Re: [PATH 5.10 0/4] xfs stable candidate patches for 5.10.y (part 1)

Amir Goldstein <amir73il@xxxxxxxxx> · Thu, 26 May 2022 21:59:19 +0300

On Thu, May 26, 2022 at 9:44 PM Luis Chamberlain <mcgrof@xxxxxxxxxx> wrote:
>
> On Thu, May 26, 2022 at 10:27:41AM -0700, Darrick J. Wong wrote:
> > /me looks and sees a large collection of expunge lists, along with
> > comments about how often failures occur and/or reasons.  Neat!
> >
> > Leah mentioned on the ext4 call this morning that she would have found
> > it helpful to know (before she started working on 5.15 backports) which
> > tests were of the flaky variety so that she could better prioritize the
> > time she had to look into fstests failures.  (IOWS: saw a test fail a
> > small percentage of the time and then burned a lot of machine time only
> > to figure out that 5.15.0 also failed a percentage of th time).
>
> See my proposal to try to make this easier to parse:
>
> https://lore.kernel.org/all/YoW0ZC+zM27Pi0Us@xxxxxxxxxxxxxxxxxxxxxx/
>
> > We talked about where it would be most useful for maintainers and QA
> > people to store their historical pass/fail data, before settling on
> > "somewhere public where everyone can review their colleagues' notes" and
> > "somewhere minimizing commit friction".  At the time, we were thinking
> > about having people contribute their notes directly to the fstests
> > source code, but I guess Luis has been doing that in the kdevops repo
> > for a few years now.
> >
> > So, maybe there?
>
> For now sure, I'm happy to add others the linux-kdevops org on github
> and they get immediate write access to the repo. This is working well
> so far. Long term we need to decide if we want to spin off the
> expunge list as a separate effort and make it a git subtree (note
> it is different than a git sub module). Another example of a use case
> for a git subtree, to use it as an example, is the way I forked
> kconfig from Linux into a standalone git tree so to allow any project
> to bump kconfig code with just one command.
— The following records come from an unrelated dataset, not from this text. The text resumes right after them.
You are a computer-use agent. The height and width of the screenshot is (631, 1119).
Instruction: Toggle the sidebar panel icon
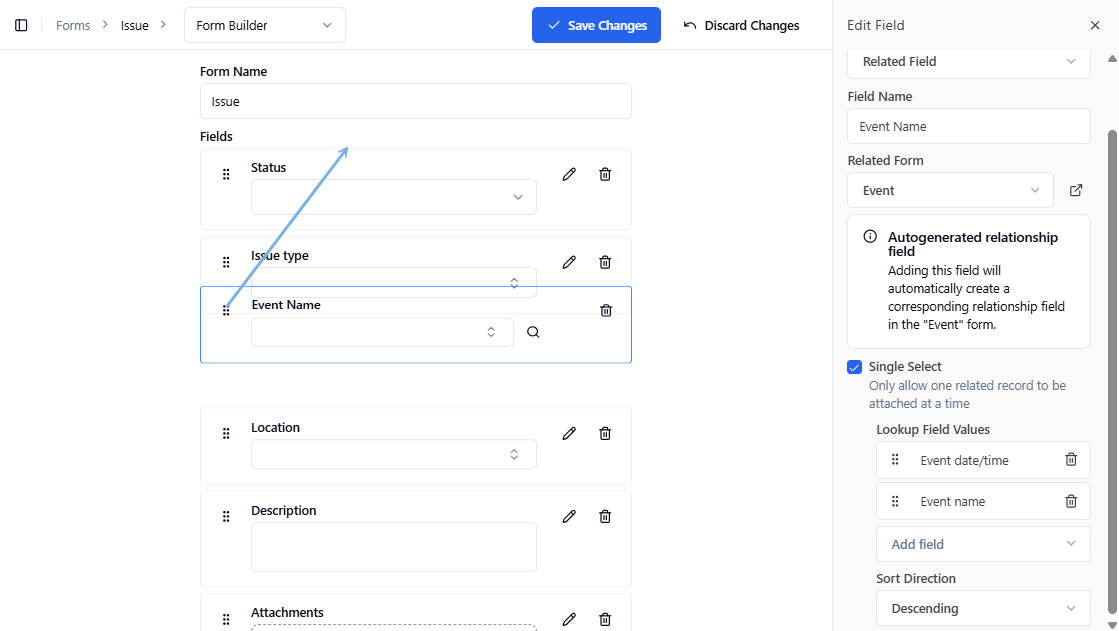(21, 25)
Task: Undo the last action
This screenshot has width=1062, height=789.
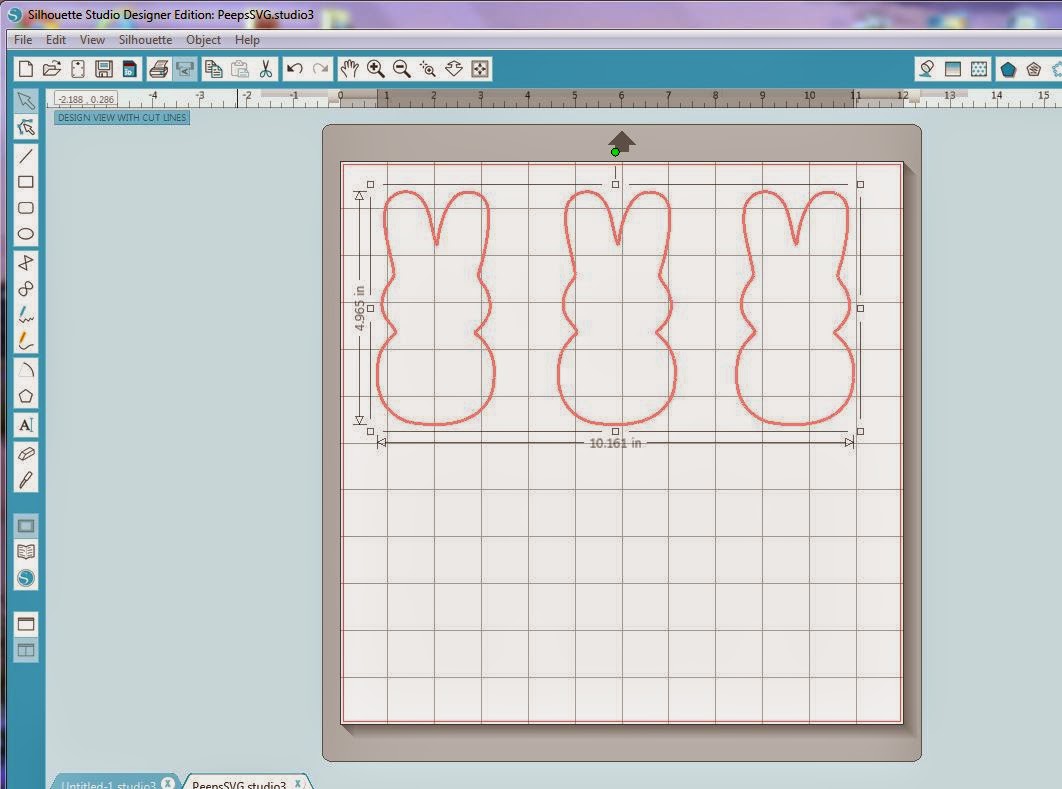Action: [x=295, y=68]
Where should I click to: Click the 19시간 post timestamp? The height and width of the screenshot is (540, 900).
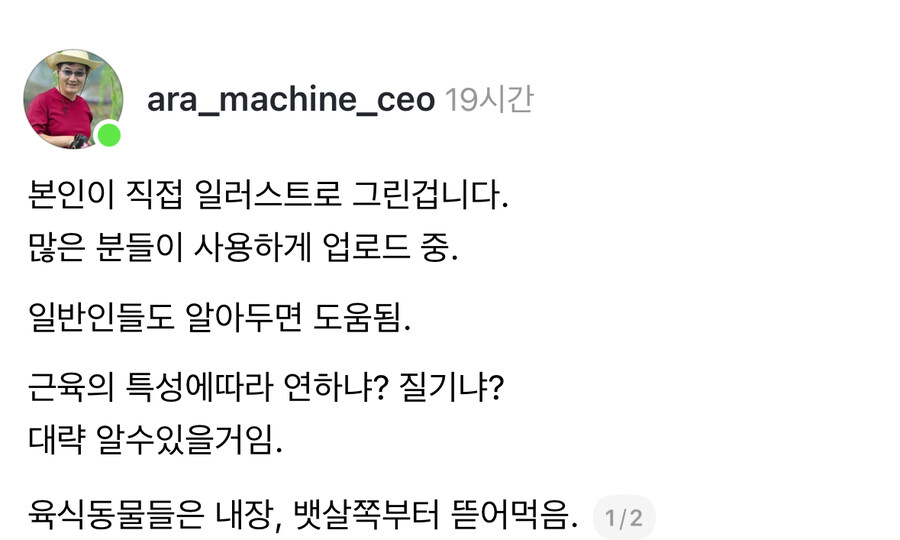click(x=489, y=100)
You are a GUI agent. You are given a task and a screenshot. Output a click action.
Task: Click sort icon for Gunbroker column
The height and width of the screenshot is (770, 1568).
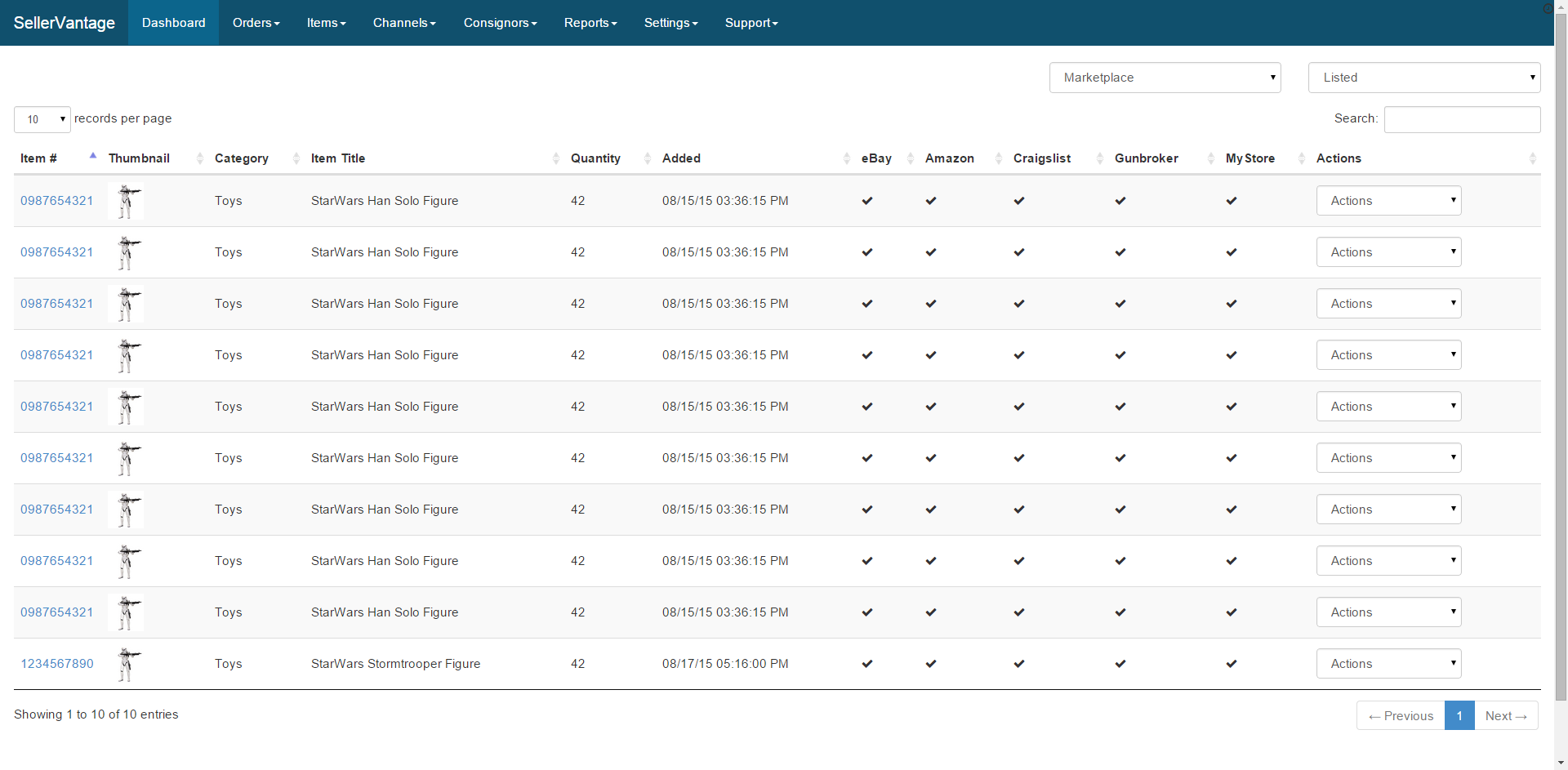pos(1210,158)
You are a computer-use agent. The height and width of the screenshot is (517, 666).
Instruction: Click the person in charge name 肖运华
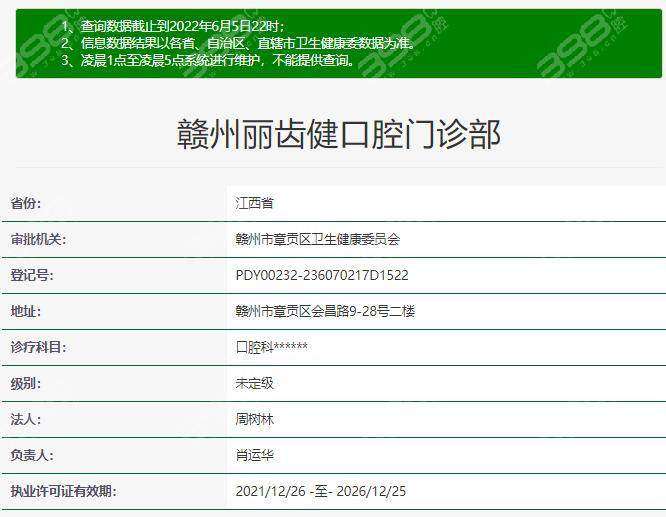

So different projects
> don't need to fork kconfig as they do today.
>
> The value in doing the git subtree for expunges is any runner can use
> it. I did design kdevops though to run on *any* cloud, and support
> local virtualization tech like libvirt and virtualbox.
>
> The linux-kdevops git org also has other projects which both fstest
> and blktests depend on, so for example dbench which I had forked and
> cleaned up a while ago. It may make sense to share keeping oddball
> efforts like thse which are no longer maintained in this repo.
>
> There is other tech I'm evaluating for this sort of collaborative test
> efforts such as ledgers, but that is in its infancy at this point in
> time. I have a sense though it may be a good outlet for collection of
> test artifacts in a decentralized way and also allow *any* entity to
> participate in bringing confidence to stable kernel branches or dev
> branches prior to release.
>

There are few problems I noticed with the current workflow.

1. It will not scale to maintain this in git as more and more testers
start using kdepops and adding more and more fs and configs and distros.
How many more developers you want to give push access to linux-kdevops?
I don't know how test labs report to KernelCI, but we need to look at their
model and not invent the wheel.

2. kdevops is very focused on stabilizing the baseline fast, which is
very good, but there is no good process of getting a test out of expunge list.
We have a very strong suspicion that some of the tests that we put in
expunge lists failed due to some setup issue in the host OS that caused
NVME IO errors in the guests. I tried to put that into comments when
I noticed that, but I am afraid there may have been other tests that are
falsely accused of failing. All developers make those mistakes in their
own expunge lists, but if we start propagating those mistakes to the world,
it becomes an issue.

For those two reasons I think that the model to aspire to should be
composed of a database where absolutely everyone can post data
point to in the form of facts (i.e. the test failed after N runs on this kernel
and this hardware...) and another process, partly AI, partly human to
digest all those facts into a knowledge base that is valuable and
maintained by experts. Much easier said than done...

Thanks,
Amir.